**Reading passage**.

Blacklists are well-intentioned lists of known spammers’ e-mail addresses. However, centralized versions made headlines in tech circles because their high error rate quarantined hundreds of thousands of legitimate messages. Once a sender’s address was on a blacklist, even by mistake, it was very difficult to get it off. Local blacklists customized for each user seem to be a better approach. They won’t stop new spam but they keep previously received spam from showing up again. A whitelist is just the opposite – a list of all e-mail addresses that the user wishes to receive. Any e-mail address on the whitelist is passed through regardless of its content. Good filters make it easy to add to the whitelist as new e-mail addresses are received.
Good word lists consist of words that would not likely be used by spammers. This might include products, projects, model numbers, or other unique words. When good words are found, they can either cause the filter to skip the remaining filter process and send the message to the inbox or simply lessen the impact of the bad words in the overall equation. The more good words that show up, the less likely that a message is spam.
Bad words call for the real black magic in spam filtering. Spammers are constantly changing their strategy to evade filtering. The hottest technology now is the Bayesian filter. These spam filters calculate the probability that a message is spam based on its contents. Each “bad word” is assigned a number representing the likelihood that it represents spam. These terms are mathematically combined to create an overall probability that the message is a piece of spam. If a combination of words exceeds a certain probability threshold, it is diverted to your spam bucket. One researcher found that filtering out e-mails with the single word “click” would eliminate 80% of spam. But if filtering based on click is effective, you can be sure spammers will stop using it or use a spelling variation such as clik, c(l)ick or clikk.

**Information**.
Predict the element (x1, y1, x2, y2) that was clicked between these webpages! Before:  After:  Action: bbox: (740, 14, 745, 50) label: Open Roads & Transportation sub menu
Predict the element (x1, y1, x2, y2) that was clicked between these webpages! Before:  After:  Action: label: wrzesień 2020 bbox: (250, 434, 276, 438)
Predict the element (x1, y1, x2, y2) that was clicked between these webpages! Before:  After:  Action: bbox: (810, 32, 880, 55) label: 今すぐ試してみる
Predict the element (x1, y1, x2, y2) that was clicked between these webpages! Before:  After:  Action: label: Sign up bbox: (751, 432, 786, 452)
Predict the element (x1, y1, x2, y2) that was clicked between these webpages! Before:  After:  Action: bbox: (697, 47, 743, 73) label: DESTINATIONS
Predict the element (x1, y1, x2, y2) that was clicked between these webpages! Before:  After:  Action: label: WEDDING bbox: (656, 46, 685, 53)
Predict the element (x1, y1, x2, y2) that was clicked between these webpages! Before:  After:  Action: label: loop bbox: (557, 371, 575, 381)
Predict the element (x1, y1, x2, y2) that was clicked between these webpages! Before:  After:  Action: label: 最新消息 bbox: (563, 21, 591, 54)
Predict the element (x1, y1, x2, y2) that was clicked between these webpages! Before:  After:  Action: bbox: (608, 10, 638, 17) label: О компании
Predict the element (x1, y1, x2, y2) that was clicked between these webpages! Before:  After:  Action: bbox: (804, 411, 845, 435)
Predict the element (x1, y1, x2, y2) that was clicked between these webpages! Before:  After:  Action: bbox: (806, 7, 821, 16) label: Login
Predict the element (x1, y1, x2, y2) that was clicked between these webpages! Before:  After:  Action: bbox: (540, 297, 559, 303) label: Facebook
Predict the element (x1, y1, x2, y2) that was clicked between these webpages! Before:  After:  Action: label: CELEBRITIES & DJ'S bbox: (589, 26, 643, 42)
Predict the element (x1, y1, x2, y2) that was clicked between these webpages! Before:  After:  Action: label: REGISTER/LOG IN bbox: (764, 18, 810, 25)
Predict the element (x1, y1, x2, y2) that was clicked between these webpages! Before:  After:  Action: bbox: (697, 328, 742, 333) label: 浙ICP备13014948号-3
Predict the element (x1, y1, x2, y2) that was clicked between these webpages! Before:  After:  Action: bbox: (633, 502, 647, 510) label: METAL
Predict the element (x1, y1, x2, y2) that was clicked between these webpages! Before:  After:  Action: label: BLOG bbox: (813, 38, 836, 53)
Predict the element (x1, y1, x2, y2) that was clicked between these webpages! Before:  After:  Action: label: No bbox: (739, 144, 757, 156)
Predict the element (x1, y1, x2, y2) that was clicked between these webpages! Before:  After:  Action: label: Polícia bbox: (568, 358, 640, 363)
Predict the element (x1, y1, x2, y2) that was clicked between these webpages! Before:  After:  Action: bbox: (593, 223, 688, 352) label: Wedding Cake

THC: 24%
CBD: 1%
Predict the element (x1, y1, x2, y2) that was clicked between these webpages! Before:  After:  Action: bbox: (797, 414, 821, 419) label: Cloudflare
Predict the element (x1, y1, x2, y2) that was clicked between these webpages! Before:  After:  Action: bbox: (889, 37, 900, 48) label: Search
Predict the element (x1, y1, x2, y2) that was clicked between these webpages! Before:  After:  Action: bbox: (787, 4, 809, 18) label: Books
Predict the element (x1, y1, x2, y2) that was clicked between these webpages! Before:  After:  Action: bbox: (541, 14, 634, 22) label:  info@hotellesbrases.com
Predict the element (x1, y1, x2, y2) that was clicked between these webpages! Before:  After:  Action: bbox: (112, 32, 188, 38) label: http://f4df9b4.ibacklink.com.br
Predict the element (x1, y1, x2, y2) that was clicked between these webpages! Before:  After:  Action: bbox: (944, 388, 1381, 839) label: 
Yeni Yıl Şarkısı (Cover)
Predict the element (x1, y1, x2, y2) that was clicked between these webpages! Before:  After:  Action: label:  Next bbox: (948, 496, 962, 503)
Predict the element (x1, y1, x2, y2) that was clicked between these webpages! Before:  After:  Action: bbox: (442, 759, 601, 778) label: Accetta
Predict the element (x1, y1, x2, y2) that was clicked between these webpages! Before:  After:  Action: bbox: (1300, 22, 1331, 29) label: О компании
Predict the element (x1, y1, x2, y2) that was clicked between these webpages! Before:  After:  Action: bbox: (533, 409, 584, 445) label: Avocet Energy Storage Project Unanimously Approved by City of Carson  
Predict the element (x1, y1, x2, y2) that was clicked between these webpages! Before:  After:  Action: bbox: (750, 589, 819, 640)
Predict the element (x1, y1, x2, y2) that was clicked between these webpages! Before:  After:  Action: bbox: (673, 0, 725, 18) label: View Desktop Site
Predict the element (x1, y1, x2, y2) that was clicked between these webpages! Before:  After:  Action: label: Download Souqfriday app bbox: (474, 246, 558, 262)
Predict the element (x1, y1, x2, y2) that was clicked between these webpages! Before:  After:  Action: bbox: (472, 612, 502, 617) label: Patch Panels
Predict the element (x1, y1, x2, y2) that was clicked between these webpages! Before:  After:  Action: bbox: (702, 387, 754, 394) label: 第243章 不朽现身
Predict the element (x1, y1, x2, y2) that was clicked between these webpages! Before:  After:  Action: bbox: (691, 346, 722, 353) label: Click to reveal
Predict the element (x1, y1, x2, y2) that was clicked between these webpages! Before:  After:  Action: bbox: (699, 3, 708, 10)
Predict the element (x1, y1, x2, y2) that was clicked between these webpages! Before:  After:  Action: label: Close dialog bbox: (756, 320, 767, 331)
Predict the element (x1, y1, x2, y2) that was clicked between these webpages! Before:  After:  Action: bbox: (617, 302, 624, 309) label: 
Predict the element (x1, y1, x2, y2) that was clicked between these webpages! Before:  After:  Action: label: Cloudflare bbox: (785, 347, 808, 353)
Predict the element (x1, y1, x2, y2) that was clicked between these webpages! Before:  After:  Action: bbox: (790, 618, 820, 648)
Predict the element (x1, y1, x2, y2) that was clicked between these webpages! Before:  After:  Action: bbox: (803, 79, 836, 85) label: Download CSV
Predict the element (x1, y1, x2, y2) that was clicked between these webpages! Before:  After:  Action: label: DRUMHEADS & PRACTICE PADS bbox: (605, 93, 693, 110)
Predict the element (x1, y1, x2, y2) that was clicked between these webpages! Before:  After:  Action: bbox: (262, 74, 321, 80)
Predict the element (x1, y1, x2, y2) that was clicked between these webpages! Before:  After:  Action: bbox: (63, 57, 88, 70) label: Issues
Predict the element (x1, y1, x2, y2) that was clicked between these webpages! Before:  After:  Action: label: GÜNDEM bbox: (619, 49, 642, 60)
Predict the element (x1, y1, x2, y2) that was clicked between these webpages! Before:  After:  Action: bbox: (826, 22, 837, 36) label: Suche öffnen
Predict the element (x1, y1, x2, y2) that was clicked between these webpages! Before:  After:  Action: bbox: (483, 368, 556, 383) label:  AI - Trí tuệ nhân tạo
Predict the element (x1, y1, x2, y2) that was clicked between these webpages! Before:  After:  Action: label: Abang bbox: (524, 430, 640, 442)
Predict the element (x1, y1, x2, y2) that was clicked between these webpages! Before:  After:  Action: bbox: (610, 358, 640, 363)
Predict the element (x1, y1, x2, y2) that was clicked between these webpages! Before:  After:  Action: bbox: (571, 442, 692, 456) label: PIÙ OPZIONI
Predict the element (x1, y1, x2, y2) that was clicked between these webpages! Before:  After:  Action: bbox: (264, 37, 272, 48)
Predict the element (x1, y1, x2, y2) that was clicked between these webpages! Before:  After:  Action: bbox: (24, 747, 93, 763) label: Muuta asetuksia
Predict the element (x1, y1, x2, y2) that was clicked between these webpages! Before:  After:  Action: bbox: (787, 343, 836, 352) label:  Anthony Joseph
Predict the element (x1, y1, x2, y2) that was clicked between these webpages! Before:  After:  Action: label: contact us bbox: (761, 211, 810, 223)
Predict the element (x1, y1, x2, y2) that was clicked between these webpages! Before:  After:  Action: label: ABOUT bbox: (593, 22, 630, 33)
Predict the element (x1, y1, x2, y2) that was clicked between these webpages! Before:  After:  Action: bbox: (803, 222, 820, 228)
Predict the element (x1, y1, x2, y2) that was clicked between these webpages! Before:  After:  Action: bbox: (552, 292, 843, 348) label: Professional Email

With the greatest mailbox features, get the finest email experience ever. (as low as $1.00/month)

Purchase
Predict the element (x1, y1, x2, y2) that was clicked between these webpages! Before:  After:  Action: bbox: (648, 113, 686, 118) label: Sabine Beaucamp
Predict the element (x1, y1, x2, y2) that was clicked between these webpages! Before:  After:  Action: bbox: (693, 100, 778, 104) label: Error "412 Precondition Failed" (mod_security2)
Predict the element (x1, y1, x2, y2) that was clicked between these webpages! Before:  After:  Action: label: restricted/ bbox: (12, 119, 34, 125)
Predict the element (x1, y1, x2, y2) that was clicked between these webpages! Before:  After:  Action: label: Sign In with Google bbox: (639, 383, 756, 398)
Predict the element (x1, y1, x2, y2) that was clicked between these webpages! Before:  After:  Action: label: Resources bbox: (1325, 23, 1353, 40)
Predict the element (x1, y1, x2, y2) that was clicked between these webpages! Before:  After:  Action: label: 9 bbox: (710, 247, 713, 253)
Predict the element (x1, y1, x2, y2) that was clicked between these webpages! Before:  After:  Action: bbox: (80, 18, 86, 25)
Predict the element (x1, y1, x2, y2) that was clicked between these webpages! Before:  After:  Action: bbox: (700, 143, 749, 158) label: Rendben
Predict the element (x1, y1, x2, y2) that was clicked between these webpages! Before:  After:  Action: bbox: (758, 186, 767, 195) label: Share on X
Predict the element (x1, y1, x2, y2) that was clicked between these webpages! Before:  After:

**Instructions to follow**. Continue the passage on spam filtering, picking up after its final sentence about spelling variations of "click."

**Output of the exercise**.
Most filters must be taught the difference between spam and good mail and they require ongoing maintenance and adjustment. A finetuned filter can remove 95% or more of unsolicited e-mail with very few false positives (good e-mail erroneously classified as spam) while a poorly maintained filter will be hard pressed to stop 50%. Up-to-date filter rules are important but the order of the filter rules is critical. The whitelist filters should be placed at the beginning of the filter list. If not, an e-mail from a friend with a phrase like “Hey, Larry, I got some free coupons for the casino” would be bounced to the spam pile because of the words “free” and “casino” before it got to the address filter. Put the positive filter rules (whitelist and good words) at the beginning and the Blacklist and negative word filters (such as adult, cash, celebrity) at the end. Since no filter is perfect, send spam to a mailbox called Filter or Spam that can be reviewed before it is emptied. Keep in mind that while spam that sneaks through a filter is a nuisance, lost or misclassified e-mail is an order of magnitude worse.
Many e-mail filters have the option to label messages with colours or words. When e-mail volume is low and clean, labels are not really required. However, when the spam rates are in the dozens or hundreds per day, labels are a quick way to identify e-mail by subject, content or sender. Assign sales to one colour and friends and family another. E-mails with headers marked in red really stand out from the pile.